Examples of Unethical Attorney Advertising
Explore the professional standards that distinguish ethical attorney marketing from communications that could mislead or exploit potential clients.
Explore the professional standards that distinguish ethical attorney marketing from communications that could mislead or exploit potential clients.
While attorneys have the right to advertise, this ability is not without limits. State bar associations, guided by the American Bar Association’s Model Rules of Professional Conduct, establish regulations for attorney advertising. These rules are designed to protect the public, particularly those in vulnerable situations, from being deceived or manipulated by lawyer marketing. The regulations aim to ensure that communications about legal services are truthful and fair.
An advertisement is considered unethical if it includes a “material misrepresentation of fact or law” or omits information that makes the communication materially misleading. This standard is broad and covers a wide range of potential violations that could deceive a prospective client.
For instance, a lawyer claiming to have “never lost a case” is likely a material misrepresentation, as it is absolute and difficult to verify. Similarly, advertisements with unverifiable comparisons, such as a firm calling itself the “best” or “most aggressive” in a city, are misleading because they are subjective claims. Such puffery can create a false sense of superiority without any factual basis.
A law firm’s name can also be a source of deception. A private, for-profit law firm using a name like “The Community Legal Aid Center” could be misleading. Such a name implies a non-profit or publicly funded status, which could confuse potential clients about the firm’s nature and its fee structure.
A common type of misleading advertising involves creating unjustified expectations about the results a lawyer can achieve. These ads often prey on the hopes of individuals in difficult circumstances. The violation can be an explicit promise or the overall impression an advertisement leaves with a potential client.
A common example is an ad that displays large settlement amounts from past cases. Reporting past results becomes unethical if presented without a clear disclaimer stating that each case has unique facts and that past successes do not guarantee a similar outcome. Without this context, a consumer might incorrectly assume that a multi-million dollar result is typical for any case the firm handles.

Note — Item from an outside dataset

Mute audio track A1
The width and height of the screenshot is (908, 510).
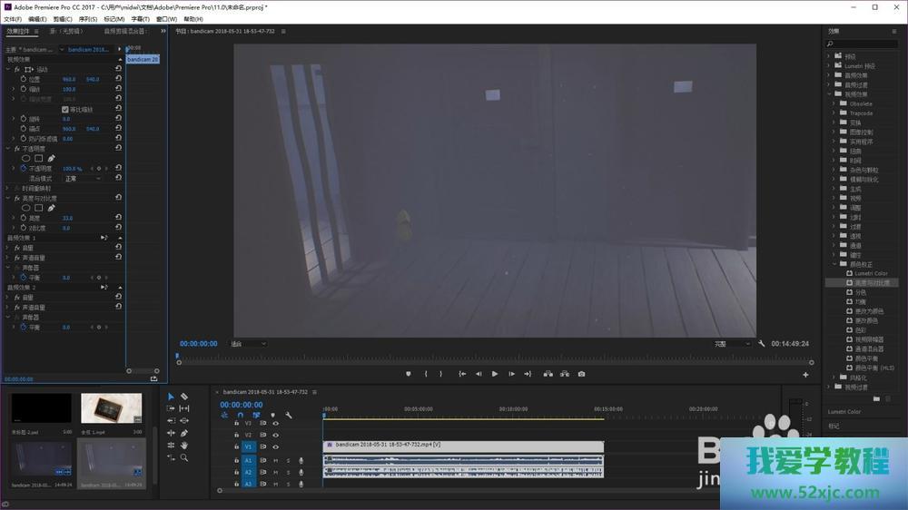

Dramatic reenactments in television commercials can also be problematic. Portraying a staged car crash followed by a courtroom scene where an actor-client receives a large check can imply a guaranteed result. A more direct violation is a lawyer who, before a thorough case evaluation, promises a client a specific outcome, such as a dismissal of charges or a certain monetary award, as such promises are misleading.
Solicitation rules focus on the method of contact rather than the content of a public advertisement. Solicitation is a targeted communication, initiated by a lawyer, directed at a specific person known to need legal services for a particular matter, with the motive of financial gain. This practice is often called “ambulance chasing” and is regulated to protect individuals from being pressured during times of trauma.
Examples of improper solicitation include a lawyer or their representative appearing at a hospital to offer services to an accident victim. Another prohibited action is an attorney obtaining an accident report and then immediately calling, emailing, or sending a targeted letter to the victim. This direct, unwanted contact is an overreach of permissible marketing.
Lawyers are also forbidden from using intermediaries, sometimes called “runners” or “cappers,” to find and sign up clients at accident scenes. These targeted communications are distinct from general advertisements like television commercials or billboards, which are directed to the public at large and are permissible.
Advertisements that are ambiguous about fees and costs can mislead clients into taking on unforeseen financial burdens. A frequent area of concern is the advertisement of contingency fee arrangements, often marketed with phrases like “No Fee Unless You Win.”
This slogan can be misleading if it does not properly distinguish between “fees” and “costs.” Fees represent the lawyer’s payment for their services, which is contingent on winning the case. Costs are the out-of-pocket expenses incurred during litigation, and these may remain the client’s responsibility regardless of the outcome.
Examples of such costs include court filing fees, fees for expert witnesses, and the cost of obtaining medical records, deposition transcripts, and trial exhibits. An advertisement that promises “no fee” without also clearly disclosing that the client may still be liable for these costs is unethical because it misrepresents the client’s potential financial risk.
Client testimonials and claims of specialization must be truthful and not misleading. For example, using a paid actor to portray a satisfied client is unethical unless the advertisement clearly discloses that the individual is an actor and not an actual client.
Attorneys are restricted in how they can describe their expertise. A lawyer cannot advertise as a “specialist” or “expert” in a field of law unless they have been formally certified by an organization accredited by the state bar. An attorney who has handled many cases in a certain area, like immigration law, cannot claim to be an “expert” without that official certification. This rule ensures any claim of specialization is backed by a formal credentialing process.